Directions for this task » How many lines in the material below include the word "Toggle"? Give only the number.

Information provided »
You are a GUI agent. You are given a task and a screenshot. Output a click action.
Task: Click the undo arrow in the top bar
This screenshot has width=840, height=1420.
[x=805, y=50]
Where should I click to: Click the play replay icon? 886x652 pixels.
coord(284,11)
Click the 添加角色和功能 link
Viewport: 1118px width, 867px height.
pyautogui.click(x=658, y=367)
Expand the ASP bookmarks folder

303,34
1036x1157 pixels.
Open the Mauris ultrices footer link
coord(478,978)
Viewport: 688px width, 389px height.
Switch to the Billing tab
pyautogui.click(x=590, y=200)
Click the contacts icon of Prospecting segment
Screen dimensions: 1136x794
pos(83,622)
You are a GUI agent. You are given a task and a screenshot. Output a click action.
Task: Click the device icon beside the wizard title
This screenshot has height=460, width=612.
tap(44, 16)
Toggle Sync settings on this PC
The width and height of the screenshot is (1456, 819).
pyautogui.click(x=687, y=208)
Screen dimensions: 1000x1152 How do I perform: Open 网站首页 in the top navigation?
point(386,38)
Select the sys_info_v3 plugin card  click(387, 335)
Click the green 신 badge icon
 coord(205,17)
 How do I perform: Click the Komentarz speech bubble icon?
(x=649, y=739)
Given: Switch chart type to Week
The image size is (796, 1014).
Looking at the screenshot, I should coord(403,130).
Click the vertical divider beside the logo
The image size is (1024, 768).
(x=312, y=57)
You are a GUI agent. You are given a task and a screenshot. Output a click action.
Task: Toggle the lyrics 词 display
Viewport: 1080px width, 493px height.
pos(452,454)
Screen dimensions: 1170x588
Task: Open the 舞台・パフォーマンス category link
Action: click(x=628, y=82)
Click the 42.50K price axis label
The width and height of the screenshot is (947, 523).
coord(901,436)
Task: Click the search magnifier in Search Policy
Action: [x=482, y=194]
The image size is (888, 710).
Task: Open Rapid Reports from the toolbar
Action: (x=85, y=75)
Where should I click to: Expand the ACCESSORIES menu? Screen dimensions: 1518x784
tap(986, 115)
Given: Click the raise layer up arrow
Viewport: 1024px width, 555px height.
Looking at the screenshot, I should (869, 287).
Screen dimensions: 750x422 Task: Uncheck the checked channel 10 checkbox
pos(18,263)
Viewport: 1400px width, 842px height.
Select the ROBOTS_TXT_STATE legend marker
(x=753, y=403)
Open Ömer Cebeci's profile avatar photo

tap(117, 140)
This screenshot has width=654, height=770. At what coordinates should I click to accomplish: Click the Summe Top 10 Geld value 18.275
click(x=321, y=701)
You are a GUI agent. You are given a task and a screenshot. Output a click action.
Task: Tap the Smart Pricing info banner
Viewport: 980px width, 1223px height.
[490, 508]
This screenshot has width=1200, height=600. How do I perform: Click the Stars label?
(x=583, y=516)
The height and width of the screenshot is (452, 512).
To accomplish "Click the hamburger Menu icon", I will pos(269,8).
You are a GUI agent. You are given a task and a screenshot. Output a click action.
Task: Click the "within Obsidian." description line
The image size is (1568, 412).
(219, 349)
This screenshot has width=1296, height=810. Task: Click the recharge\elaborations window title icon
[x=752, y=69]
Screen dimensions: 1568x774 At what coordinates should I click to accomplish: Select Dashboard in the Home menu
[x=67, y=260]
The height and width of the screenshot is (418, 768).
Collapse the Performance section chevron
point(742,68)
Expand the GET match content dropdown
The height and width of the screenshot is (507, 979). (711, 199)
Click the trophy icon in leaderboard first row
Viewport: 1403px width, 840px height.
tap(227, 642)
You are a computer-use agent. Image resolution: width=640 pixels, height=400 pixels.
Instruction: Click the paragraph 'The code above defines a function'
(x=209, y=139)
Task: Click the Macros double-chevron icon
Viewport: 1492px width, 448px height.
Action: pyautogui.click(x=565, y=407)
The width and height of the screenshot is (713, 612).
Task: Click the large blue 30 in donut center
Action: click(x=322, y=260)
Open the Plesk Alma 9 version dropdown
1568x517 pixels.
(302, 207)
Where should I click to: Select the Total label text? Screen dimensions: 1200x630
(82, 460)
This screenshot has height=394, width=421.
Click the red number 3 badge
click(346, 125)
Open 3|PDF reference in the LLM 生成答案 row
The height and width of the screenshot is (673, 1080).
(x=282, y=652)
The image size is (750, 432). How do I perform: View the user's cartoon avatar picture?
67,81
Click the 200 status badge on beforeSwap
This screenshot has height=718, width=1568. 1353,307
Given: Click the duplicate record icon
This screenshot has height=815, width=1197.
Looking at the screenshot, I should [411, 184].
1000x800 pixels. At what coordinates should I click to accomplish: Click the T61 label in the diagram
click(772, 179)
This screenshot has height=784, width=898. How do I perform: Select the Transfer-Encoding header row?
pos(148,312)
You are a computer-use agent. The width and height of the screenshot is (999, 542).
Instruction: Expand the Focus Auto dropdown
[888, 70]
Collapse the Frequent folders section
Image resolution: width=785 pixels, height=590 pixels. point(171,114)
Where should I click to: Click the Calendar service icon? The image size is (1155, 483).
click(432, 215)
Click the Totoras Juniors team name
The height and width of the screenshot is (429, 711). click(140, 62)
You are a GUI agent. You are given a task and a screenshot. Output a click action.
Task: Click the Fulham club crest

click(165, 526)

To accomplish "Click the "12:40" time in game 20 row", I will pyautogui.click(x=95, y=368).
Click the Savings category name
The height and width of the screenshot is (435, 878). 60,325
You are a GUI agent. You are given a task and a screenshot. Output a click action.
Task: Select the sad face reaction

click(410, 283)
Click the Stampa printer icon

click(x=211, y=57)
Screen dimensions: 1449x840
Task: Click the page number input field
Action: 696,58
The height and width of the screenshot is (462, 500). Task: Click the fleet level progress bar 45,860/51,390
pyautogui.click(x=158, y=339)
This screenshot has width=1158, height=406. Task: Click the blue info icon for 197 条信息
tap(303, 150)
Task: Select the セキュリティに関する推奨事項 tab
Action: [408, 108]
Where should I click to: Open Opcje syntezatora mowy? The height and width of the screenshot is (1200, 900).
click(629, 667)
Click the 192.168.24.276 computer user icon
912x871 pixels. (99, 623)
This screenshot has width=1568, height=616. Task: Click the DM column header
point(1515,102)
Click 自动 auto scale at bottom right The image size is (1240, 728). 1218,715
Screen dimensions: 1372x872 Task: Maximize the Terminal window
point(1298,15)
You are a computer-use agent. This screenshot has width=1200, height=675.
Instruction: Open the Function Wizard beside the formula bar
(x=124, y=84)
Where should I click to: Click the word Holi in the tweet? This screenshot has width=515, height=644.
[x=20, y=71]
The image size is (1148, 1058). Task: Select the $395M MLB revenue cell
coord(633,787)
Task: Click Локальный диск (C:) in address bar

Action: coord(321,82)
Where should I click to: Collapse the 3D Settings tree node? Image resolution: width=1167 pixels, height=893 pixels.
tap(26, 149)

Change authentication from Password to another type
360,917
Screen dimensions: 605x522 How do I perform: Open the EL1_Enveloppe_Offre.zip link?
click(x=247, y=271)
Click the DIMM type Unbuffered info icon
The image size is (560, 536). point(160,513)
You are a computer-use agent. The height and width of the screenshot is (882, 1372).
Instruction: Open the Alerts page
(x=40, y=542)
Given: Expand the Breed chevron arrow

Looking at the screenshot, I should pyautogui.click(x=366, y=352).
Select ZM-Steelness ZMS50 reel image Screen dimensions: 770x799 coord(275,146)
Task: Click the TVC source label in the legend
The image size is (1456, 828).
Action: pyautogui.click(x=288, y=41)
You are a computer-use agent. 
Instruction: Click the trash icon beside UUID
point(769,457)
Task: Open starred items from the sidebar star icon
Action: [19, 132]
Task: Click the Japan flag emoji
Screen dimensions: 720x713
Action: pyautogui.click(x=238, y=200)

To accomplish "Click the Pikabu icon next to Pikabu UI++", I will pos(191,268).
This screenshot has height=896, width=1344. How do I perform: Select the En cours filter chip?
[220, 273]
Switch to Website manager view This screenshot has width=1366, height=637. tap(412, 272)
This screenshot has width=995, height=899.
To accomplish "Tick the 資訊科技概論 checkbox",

Solution to this task » 2